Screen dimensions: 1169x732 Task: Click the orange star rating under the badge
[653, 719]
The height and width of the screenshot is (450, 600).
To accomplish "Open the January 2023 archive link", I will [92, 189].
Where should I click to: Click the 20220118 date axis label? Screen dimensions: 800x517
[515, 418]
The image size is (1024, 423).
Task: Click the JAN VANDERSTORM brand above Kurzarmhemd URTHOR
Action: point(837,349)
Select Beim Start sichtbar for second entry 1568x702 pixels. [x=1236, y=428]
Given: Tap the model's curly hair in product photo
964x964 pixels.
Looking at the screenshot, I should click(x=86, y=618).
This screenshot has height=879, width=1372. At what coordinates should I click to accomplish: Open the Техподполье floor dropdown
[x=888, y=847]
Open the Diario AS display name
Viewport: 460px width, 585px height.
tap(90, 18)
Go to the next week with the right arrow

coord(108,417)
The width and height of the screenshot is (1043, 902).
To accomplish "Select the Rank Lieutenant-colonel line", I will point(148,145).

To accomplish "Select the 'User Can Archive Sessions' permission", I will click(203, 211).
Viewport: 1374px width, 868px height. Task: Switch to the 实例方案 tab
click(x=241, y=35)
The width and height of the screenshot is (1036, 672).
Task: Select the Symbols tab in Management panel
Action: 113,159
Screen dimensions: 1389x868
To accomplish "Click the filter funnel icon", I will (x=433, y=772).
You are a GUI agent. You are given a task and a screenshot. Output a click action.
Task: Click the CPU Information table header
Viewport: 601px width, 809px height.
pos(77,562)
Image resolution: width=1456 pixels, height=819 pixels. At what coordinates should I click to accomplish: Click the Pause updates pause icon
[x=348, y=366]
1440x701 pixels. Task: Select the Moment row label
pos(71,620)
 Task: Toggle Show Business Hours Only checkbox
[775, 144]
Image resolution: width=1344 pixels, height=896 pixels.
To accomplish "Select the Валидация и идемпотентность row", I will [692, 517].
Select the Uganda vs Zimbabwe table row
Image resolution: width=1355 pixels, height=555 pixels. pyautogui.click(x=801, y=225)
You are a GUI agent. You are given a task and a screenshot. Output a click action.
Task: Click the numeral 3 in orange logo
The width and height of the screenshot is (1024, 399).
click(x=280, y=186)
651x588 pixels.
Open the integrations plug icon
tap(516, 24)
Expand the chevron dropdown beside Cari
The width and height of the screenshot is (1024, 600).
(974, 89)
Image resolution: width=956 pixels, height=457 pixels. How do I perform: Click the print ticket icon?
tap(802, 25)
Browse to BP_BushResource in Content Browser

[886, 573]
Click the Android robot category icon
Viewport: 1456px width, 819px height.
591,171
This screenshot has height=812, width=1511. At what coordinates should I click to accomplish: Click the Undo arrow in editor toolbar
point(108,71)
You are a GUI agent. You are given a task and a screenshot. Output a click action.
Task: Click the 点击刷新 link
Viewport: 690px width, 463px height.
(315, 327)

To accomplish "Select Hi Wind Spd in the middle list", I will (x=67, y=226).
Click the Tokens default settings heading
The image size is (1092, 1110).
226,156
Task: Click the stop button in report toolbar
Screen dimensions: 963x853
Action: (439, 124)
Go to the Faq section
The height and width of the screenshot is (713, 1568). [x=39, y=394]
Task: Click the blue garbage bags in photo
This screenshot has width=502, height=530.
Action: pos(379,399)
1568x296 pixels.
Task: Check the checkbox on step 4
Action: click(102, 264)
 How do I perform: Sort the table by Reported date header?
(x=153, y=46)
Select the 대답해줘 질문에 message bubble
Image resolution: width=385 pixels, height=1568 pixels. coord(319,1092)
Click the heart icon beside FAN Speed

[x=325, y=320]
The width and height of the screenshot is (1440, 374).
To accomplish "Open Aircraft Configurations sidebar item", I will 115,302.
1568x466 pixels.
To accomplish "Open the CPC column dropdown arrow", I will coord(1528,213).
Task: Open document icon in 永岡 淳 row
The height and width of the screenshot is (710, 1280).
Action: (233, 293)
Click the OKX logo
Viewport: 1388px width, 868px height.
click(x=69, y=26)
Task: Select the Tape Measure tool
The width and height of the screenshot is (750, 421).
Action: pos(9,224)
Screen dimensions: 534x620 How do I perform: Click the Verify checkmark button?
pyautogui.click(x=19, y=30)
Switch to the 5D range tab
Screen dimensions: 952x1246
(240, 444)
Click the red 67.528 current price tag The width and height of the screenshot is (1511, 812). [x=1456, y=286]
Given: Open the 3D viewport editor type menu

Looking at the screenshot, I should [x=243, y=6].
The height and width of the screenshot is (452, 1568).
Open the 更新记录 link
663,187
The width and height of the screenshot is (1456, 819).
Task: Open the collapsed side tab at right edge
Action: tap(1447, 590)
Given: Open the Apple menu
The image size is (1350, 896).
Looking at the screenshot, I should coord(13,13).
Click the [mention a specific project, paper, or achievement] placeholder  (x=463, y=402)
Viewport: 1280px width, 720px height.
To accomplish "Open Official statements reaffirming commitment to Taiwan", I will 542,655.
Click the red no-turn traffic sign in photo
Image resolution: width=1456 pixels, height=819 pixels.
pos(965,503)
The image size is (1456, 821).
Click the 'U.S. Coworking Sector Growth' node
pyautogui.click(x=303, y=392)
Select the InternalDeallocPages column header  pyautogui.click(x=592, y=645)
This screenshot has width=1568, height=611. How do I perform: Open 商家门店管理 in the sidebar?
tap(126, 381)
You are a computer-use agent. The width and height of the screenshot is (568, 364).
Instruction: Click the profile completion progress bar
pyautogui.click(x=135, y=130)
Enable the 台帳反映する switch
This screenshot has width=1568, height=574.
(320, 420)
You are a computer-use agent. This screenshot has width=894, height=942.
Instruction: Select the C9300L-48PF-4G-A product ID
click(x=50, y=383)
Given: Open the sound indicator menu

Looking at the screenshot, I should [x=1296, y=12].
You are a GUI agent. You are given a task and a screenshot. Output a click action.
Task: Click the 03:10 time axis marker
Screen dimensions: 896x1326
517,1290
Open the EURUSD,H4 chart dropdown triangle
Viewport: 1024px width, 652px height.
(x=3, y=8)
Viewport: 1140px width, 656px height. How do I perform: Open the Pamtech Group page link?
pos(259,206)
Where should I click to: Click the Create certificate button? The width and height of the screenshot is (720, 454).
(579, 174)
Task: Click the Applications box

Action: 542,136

________________

Write out the records from the start through the line that contains "will [92, 189].", copying every line exactly as it stands.

Screen dimensions: 1169x732 Task: Click the orange star rating under the badge
[653, 719]
The height and width of the screenshot is (450, 600).
To accomplish "Open the January 2023 archive link", I will [92, 189].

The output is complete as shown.